Why did oil prices jump to $110.37 per barrel?
Brent crude — the international oil benchmark that drives US diesel prices — climbed 2% to $110.37 per barrel May 4 as tensions escalated over the Strait of Hormuz. The move extends a two-month rally that has pushed Brent from the mid-$90s in early March to a level not seen since the 2022 supply shock.
The Strait of Hormuz carries roughly one-fifth of global oil supply. Any threat to shipping through the narrow waterway — whether from military action, mining, or blockade — immediately prices risk into crude futures. The 2% single-day gain translates to roughly $2.16 per barrel, which refiners pass through to diesel within days.
For a five-truck fleet running 500 miles per day per truck at 6 mpg, a $2 per barrel oil move adds roughly $0.06 per gallon to diesel cost. That works out to an extra $25 per day across the fleet, or $750 per month if the price holds. Fleets without fuel surcharge agreements absorb the full hit.
How long the $110 floor lasts
Brent has now held above $100 per barrel for nine consecutive weeks. The April average was $105.22. May opened at $109.88 and has added $1.49 in the first four days. Oil executives warned in late April that war-driven supply disruption would persist for months after any ceasefire, as damaged infrastructure and insurance constraints slow the return of Iranian and regional barrels to market.
Diesel futures have lagged crude by roughly one week in recent moves. The DOE retail diesel benchmark fell three weeks in a row through April 28, dropping 29.2 cents to $5.35 per gallon, but AAA's real-time tracker reversed course April 29 and has climbed since. The May 4 crude jump will likely show up in pump prices by mid-week.
Small fleets that locked fuel hedges or surcharge floors in March — when Brent was still in the $90s — are insulated through contract expiry. Fleets running spot or on thin surcharge clauses are paying the full $110 equivalent at the pump, which pencils to roughly $4.30 per gallon diesel before state taxes and retail margin.
What a sustained $110 crude price does to operating cost
A 10-truck fleet running 1,000 miles per day per truck at 6 mpg burns 1,667 gallons per day. At $4.30 per gallon, that's $7,168 daily fuel cost, or $214,000 per month. The same fleet paid roughly $3.50 per gallon in early 2024, when Brent averaged $82. The $0.80 per gallon increase adds $1,333 per day, or $40,000 per month.
Spot rates have not kept pace. DAT's dry van national average spot rate was $2.14 per mile in April, up 4 cents from March but still 18 cents below April 2023. Contract rates have been flat for three months. The fuel cost squeeze is tightest for fleets that haul short-haul or regional — where fuel surcharges are less common and where the per-mile fuel cost is higher due to lower average speed and more idling.
Fleets with diversified fuel sources — natural gas, renewable diesel, or electric for local routes — hedge a portion of the crude-price risk.
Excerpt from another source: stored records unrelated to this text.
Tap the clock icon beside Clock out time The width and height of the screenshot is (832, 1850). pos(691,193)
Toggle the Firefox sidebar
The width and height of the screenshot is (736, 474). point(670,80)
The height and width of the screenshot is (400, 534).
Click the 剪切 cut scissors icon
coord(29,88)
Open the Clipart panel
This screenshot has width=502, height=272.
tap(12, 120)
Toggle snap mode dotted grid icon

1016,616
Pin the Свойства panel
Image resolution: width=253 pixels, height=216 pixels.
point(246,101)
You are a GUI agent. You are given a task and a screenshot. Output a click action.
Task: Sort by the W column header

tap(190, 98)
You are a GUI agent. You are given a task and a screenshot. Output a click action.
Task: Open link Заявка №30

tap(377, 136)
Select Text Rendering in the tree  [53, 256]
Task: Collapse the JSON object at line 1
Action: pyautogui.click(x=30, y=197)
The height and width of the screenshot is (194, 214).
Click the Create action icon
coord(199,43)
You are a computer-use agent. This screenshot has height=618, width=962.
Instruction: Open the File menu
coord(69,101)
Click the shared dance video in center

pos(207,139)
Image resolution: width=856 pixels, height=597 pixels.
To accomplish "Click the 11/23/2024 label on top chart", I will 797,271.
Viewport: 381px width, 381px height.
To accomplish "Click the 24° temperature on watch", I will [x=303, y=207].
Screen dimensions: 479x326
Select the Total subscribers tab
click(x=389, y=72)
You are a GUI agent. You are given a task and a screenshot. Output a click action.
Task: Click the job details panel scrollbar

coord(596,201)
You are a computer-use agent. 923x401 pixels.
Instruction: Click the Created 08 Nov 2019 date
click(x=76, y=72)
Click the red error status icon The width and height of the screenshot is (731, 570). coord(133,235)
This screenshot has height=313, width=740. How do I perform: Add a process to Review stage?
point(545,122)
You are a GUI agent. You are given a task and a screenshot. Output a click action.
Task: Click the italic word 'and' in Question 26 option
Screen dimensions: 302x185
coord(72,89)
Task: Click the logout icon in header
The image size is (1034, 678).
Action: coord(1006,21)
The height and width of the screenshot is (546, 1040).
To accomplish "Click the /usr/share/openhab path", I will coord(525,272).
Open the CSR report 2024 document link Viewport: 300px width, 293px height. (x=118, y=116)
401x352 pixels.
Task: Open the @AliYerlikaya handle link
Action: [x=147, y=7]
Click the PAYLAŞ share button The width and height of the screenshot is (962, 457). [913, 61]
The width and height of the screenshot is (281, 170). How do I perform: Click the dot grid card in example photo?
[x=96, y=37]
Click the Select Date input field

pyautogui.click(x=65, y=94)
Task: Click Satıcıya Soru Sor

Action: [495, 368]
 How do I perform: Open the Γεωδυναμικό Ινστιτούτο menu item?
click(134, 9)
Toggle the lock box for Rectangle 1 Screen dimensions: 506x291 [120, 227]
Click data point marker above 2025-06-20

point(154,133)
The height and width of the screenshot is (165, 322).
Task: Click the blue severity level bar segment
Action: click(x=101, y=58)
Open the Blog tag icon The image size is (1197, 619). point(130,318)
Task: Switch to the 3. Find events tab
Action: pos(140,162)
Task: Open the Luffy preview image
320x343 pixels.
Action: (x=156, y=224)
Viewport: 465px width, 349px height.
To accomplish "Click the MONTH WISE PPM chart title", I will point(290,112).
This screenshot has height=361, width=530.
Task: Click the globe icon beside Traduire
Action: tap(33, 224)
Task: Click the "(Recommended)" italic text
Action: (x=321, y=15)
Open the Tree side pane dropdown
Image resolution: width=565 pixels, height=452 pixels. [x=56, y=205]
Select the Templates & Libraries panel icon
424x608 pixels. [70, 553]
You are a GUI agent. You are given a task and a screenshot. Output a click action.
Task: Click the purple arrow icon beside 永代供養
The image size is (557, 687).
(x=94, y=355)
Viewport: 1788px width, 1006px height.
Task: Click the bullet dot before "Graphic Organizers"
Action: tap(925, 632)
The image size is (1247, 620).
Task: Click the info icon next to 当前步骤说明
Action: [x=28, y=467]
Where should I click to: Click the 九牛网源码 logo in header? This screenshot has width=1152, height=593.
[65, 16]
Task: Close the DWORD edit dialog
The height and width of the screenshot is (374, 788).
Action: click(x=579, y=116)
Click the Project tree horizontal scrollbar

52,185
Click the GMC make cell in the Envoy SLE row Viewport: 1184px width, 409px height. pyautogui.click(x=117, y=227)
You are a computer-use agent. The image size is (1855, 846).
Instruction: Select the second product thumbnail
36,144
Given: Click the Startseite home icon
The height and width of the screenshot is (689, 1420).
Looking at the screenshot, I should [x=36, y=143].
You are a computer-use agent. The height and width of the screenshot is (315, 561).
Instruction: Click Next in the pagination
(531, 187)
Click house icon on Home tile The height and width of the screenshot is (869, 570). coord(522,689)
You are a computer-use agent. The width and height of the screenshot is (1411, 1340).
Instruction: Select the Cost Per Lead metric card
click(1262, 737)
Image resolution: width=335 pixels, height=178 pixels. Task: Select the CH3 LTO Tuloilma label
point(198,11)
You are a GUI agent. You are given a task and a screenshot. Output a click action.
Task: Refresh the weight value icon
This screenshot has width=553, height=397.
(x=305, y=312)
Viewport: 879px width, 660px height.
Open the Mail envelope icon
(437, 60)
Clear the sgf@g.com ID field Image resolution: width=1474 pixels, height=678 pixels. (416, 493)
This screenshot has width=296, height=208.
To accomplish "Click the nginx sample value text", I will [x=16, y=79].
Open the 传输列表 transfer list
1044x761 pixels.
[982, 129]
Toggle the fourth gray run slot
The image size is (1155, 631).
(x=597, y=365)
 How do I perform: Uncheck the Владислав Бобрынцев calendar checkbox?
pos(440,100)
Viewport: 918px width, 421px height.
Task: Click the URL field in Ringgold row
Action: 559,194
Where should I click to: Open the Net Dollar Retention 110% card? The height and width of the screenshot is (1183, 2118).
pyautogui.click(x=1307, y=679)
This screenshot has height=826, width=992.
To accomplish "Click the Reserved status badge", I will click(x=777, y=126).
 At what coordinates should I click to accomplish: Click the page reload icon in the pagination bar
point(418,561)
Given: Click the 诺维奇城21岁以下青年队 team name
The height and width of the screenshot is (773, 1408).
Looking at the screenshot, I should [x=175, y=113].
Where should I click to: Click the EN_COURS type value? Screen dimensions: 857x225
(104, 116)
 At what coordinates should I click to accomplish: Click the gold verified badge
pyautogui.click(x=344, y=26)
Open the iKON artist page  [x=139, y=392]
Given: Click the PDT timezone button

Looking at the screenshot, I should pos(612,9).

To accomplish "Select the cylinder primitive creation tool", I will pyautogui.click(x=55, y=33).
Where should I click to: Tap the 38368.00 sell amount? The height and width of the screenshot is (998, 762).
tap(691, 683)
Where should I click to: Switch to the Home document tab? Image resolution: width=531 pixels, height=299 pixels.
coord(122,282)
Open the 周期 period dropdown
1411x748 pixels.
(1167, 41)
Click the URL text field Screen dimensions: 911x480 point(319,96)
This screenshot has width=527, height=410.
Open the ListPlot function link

Renewable diesel tracks soybean oil and used cooking oil feedstock prices, which have climbed but not at crude's pace. Compressed natural gas trades closer to US natural gas futures, which remain near $2.50 per MMBtu — roughly half the energy-equivalent cost of diesel.
The bill for a small fleet if Brent holds at $110
A three-truck owner-operator fleet running 400 miles per day per truck at 6 mpg burns 200 gallons per day. At $4.30 per gallon, that's $860 daily, or $25,800 per month. The same fleet paid $700 per day in early 2024. The $160 daily increase — $4,800 per month — comes straight out of settlement if the fleet has no surcharge protection.
Fleets that run dedicated or contract lanes with fuel surcharge clauses tied to the DOE index recover most of the increase within two weeks, as the DOE benchmark adjusts. Fleets on the spot market or running for brokers without surcharge agreements eat the full cost. The difference between a protected and unprotected fleet at current crude prices is roughly $1,600 per truck per month.
Brent crude has traded in a $103 to $110 range for the past two weeks. If the Strait of Hormuz remains contested, the floor stays high. If tensions ease or alternative supply routes open, crude could fall back toward $100. Either way, diesel will lag crude by a week, and pump prices will lag diesel futures by another three to five days. Small fleets planning fuel buys or negotiating surcharge terms should assume $110 crude persists through May.